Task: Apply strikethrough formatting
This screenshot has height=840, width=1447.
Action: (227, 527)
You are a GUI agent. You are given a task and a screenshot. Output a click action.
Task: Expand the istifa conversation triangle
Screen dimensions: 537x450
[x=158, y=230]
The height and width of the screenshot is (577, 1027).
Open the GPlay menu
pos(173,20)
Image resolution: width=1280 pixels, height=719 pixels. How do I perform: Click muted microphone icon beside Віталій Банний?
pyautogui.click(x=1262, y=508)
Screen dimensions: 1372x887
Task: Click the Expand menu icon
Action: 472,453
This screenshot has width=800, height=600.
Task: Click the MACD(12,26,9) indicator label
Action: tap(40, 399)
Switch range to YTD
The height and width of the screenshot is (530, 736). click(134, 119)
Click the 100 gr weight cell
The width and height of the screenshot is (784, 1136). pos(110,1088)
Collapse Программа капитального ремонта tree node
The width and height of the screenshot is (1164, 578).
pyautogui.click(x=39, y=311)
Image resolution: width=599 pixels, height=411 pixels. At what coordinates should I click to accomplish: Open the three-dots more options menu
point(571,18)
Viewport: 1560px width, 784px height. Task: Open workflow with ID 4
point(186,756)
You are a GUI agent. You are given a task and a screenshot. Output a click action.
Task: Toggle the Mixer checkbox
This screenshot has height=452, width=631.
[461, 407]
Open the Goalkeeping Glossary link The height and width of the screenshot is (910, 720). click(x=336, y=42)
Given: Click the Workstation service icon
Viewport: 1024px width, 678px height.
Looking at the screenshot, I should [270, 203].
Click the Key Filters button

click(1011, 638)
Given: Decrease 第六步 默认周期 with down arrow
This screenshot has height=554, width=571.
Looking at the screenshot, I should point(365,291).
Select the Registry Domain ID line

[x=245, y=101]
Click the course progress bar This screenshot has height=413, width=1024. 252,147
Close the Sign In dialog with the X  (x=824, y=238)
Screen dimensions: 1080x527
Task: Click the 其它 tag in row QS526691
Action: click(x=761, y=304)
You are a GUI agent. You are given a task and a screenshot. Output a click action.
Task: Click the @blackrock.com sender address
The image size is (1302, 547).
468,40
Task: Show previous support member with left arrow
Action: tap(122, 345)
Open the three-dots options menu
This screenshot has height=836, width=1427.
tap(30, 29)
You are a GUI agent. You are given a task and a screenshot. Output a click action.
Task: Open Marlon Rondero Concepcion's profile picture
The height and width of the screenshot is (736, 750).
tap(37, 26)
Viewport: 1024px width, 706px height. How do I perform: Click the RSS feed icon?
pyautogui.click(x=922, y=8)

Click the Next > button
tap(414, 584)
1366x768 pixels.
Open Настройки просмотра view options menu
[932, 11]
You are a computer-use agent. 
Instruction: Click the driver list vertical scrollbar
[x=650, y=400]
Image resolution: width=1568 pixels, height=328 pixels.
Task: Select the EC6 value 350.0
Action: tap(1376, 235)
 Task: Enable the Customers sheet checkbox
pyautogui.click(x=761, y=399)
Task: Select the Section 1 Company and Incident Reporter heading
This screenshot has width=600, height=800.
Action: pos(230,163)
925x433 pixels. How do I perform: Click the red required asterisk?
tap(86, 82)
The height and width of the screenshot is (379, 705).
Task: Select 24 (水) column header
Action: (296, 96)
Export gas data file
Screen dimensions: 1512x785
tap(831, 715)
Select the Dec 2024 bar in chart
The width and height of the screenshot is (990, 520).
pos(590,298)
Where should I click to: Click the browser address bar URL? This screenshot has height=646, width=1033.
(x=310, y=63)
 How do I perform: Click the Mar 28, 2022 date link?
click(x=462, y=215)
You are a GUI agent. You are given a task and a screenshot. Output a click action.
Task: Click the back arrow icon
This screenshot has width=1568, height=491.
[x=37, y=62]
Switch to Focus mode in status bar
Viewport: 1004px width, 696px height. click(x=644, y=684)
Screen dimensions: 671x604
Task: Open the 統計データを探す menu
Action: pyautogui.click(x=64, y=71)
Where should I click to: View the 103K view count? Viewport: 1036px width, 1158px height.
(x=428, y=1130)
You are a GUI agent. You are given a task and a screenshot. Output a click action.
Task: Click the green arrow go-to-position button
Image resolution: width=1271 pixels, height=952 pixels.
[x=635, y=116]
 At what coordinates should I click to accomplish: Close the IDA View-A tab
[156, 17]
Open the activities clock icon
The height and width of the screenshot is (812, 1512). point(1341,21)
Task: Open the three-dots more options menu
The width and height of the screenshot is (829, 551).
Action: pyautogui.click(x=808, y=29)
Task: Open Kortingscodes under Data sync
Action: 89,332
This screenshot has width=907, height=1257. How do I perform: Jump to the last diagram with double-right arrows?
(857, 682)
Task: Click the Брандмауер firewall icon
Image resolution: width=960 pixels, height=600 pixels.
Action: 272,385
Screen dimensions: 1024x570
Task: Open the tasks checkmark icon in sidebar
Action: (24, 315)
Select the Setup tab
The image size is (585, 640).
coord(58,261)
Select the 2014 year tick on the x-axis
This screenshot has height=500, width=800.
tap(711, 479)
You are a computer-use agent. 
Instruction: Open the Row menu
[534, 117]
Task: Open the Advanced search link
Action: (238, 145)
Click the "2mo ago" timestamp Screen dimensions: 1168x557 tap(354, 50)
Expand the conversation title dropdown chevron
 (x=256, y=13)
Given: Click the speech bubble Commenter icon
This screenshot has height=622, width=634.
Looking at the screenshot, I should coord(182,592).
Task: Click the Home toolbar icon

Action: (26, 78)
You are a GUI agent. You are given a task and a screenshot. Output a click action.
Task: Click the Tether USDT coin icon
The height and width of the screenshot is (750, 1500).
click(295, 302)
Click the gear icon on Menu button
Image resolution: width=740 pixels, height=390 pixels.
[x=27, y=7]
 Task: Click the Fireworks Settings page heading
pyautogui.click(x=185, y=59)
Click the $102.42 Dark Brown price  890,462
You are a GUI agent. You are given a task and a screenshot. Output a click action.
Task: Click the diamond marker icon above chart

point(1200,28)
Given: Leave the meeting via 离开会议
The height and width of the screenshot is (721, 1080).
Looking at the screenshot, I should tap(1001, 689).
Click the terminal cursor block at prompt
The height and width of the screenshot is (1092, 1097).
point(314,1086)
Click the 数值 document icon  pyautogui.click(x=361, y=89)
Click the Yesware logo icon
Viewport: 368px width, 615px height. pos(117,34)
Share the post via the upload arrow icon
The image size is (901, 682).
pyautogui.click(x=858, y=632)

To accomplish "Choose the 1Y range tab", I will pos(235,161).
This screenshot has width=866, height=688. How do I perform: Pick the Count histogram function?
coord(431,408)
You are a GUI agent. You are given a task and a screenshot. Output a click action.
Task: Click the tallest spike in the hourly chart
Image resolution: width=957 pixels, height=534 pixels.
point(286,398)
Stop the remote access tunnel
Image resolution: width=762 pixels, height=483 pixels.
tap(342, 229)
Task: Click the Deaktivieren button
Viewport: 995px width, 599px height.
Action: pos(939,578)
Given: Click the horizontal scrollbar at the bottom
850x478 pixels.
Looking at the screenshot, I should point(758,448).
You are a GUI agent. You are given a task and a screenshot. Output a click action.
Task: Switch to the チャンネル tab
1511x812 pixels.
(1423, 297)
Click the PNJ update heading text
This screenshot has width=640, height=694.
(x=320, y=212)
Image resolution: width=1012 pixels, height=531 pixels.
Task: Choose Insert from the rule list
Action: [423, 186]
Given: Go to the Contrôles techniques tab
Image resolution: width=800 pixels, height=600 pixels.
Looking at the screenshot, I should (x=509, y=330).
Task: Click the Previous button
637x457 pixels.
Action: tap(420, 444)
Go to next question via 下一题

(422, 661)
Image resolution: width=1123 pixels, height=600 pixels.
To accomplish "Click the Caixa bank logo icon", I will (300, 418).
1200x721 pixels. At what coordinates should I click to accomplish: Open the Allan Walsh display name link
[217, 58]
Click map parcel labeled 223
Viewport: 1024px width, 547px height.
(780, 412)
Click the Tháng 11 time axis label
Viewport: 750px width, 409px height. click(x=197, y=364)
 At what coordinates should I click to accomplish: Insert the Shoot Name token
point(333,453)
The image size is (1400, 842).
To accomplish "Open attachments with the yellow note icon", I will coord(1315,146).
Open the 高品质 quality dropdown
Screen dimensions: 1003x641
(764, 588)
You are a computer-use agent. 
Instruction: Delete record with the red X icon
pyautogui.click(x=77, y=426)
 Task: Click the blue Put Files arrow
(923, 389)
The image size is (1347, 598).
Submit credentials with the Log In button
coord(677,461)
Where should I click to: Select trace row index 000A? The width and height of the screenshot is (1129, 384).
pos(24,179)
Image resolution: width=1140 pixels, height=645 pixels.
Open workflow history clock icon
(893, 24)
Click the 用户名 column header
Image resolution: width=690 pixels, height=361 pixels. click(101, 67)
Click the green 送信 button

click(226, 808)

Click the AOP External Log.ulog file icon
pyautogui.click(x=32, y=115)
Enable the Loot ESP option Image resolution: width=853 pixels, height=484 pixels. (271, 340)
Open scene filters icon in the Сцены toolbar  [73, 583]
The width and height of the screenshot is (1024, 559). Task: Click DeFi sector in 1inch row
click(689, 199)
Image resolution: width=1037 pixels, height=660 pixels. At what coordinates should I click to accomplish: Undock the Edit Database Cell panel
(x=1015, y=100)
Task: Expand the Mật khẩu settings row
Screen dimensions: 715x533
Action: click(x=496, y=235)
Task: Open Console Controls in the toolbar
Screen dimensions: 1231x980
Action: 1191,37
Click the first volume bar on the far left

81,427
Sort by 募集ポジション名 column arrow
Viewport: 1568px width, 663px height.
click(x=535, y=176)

- - - -

▶ **WHAT IS NEEDED**
Taking the entries above, write out exactly each line from the one holding "At what coordinates should I click to accomplish: Close" to the one holding "Task: Open the three-dots more options menu", both included, and stop there.

▶ **TASK ANSWER**
 At what coordinates should I click to accomplish: Close the IDA View-A tab
[156, 17]
Open the activities clock icon
The height and width of the screenshot is (812, 1512). point(1341,21)
Task: Open the three-dots more options menu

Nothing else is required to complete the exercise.